Reading passage –
Start of Block

In money and banking textbooks, the monetary base and the money stocks (whether M1, M2, or M3) are supposed to move together closely. And, with certain assumptions, the price level is also supposed to track changes in the money supply. That’s not what we see in Figure 1, which shows different growth rates for money aggregates and inflation from June 2007 to 2019 (prior to the changed calculation of M1).
Economists argued two things to explain the ’07 to ’19 period. First, they argue that restrictive regulations and the Fed paying interest on reserves significantly weakened the link between the monetary base and M2. Second, they argue that the velocity of money fell over this period, offsetting some of the increase in M2. That’s why we saw low inflation rather than high inflation over this period.
Both explanations are plausible. But they reinforce the MMT story about the irrelevance of a ballooning monetary base. A couple significant things changed with the response to COVID-19. The Federal Reserve increased its balance sheet dramatically — although that was not new. More important was that M2 increased significantly as well due to putting hundreds of billions of stimulus dollars directly in people’s checking accounts.

End of Block

Source information –
Start of Block

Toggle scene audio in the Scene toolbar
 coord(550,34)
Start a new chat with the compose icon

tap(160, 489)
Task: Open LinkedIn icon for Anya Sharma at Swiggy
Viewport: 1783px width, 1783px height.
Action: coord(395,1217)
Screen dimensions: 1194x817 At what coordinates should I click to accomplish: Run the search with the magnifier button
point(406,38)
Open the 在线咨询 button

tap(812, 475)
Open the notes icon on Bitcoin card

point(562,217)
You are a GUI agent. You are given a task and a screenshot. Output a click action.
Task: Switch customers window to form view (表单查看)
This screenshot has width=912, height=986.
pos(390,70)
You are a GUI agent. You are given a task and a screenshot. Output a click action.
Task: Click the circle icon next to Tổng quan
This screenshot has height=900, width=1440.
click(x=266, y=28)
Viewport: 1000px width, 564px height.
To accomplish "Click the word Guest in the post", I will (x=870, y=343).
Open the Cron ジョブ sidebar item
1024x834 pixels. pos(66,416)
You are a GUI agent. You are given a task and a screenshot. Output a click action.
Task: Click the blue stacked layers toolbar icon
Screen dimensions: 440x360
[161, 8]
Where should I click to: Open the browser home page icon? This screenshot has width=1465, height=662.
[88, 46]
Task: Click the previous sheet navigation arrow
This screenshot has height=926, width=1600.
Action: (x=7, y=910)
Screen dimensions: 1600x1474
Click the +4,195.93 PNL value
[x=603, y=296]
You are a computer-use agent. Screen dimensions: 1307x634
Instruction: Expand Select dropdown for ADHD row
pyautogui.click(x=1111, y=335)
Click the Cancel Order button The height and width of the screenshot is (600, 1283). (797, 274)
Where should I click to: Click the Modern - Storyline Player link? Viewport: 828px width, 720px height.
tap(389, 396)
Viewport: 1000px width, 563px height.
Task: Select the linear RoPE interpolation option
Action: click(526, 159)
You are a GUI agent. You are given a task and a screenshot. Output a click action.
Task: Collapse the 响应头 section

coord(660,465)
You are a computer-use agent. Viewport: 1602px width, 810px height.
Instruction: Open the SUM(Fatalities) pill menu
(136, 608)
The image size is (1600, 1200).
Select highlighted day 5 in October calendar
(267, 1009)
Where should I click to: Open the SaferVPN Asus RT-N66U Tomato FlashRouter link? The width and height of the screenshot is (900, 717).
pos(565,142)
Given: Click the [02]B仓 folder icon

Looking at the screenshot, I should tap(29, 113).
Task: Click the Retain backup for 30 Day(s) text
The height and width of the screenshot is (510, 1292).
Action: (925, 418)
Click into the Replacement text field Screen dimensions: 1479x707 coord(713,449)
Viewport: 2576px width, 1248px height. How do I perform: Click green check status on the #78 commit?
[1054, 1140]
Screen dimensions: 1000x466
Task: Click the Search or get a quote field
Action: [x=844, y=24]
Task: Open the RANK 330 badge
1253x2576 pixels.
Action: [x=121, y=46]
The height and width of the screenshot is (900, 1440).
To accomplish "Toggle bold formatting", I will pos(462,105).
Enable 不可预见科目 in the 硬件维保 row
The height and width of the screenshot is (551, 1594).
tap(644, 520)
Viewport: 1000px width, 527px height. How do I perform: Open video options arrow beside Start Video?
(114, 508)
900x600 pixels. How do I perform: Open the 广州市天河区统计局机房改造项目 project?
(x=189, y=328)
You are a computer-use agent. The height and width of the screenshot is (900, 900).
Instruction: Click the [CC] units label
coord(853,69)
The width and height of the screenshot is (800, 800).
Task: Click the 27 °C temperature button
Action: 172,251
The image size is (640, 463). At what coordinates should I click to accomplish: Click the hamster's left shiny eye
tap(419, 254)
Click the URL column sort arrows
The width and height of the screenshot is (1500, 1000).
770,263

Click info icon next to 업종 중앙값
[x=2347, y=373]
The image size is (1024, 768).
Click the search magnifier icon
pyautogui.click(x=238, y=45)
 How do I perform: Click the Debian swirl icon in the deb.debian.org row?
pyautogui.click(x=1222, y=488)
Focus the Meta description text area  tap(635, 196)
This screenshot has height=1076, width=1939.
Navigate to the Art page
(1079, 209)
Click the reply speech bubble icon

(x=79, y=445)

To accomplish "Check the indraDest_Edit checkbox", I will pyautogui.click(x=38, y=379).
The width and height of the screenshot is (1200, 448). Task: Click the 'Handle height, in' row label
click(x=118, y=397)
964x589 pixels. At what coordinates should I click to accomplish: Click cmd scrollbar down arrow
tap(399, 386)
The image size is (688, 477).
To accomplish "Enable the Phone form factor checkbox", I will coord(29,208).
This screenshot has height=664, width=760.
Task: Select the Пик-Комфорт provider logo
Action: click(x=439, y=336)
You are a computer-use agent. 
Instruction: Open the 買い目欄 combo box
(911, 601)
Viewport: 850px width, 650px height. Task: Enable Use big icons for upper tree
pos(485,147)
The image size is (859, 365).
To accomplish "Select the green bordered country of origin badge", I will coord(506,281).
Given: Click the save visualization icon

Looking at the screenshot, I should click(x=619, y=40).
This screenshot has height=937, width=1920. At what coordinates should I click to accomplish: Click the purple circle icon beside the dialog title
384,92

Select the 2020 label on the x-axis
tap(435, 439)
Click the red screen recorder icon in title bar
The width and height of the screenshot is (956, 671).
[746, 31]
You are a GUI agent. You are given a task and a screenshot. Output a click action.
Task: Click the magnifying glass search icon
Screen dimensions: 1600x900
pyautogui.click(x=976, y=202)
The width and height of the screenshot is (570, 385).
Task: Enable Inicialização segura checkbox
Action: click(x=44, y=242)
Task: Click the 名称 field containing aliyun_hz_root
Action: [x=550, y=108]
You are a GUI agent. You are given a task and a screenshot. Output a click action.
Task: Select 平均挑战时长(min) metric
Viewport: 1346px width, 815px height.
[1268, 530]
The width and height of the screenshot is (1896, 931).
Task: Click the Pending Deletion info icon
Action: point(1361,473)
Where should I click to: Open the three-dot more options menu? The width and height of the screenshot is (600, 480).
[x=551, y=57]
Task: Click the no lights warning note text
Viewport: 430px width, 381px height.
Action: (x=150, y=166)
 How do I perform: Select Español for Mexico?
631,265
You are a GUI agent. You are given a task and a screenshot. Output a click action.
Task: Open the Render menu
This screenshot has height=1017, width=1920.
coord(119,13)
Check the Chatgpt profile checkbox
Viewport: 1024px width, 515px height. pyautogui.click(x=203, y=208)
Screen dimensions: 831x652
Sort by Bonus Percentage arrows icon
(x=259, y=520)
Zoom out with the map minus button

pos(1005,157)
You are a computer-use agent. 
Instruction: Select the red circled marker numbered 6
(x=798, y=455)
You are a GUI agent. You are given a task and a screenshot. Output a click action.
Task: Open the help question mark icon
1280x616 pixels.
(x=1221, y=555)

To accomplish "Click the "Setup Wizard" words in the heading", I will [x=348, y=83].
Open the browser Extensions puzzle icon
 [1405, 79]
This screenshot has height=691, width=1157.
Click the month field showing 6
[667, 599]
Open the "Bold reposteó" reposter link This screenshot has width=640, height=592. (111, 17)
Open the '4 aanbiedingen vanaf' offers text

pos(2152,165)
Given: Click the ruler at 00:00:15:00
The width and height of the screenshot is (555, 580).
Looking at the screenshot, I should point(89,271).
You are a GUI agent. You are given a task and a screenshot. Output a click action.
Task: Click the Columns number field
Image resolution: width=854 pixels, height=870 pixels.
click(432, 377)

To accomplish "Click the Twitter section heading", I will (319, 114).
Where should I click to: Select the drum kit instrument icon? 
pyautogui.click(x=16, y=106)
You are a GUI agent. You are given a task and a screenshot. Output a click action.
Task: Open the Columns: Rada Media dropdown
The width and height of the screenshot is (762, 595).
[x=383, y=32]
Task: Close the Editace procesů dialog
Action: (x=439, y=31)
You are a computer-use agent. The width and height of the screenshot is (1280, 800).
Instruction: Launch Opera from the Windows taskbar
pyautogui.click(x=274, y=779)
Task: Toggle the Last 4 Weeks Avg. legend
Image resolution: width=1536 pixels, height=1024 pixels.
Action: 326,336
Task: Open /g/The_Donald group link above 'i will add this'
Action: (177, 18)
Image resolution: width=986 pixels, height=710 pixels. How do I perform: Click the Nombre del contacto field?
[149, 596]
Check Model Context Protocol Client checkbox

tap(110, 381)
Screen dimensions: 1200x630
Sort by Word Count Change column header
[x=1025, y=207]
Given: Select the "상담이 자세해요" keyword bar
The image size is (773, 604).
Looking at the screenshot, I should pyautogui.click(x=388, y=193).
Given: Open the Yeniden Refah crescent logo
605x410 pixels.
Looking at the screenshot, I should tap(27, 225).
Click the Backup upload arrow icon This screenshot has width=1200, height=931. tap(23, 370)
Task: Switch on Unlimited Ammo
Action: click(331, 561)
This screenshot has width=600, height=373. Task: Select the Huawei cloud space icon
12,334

End of Block

Exercise set –
1. In the passage on money and inflation, rewrite the part that begins at the words that have "Economists argued two" and stops after "over this period.", replacing "interest on reserves" with "interest on excess reserves".
2. Which money stocks does the passage on money and inflation name?
3. According to the passage on money and inflation, why did M2 increase significantly in the response to COVID-19?

Answers by item number –
1.
Economists argued two things to explain the ’07 to ’19 period. First, they argue that restrictive regulations and the Fed paying interest on excess reserves significantly weakened the link between the monetary base and M2. Second, they argue that the velocity of money fell over this period, offsetting some of the increase in M2. That’s why we saw low inflation rather than high inflation over this period.

2. M1, M2, and M3

3. Hundreds of billions of stimulus dollars were put directly in people's checking accounts.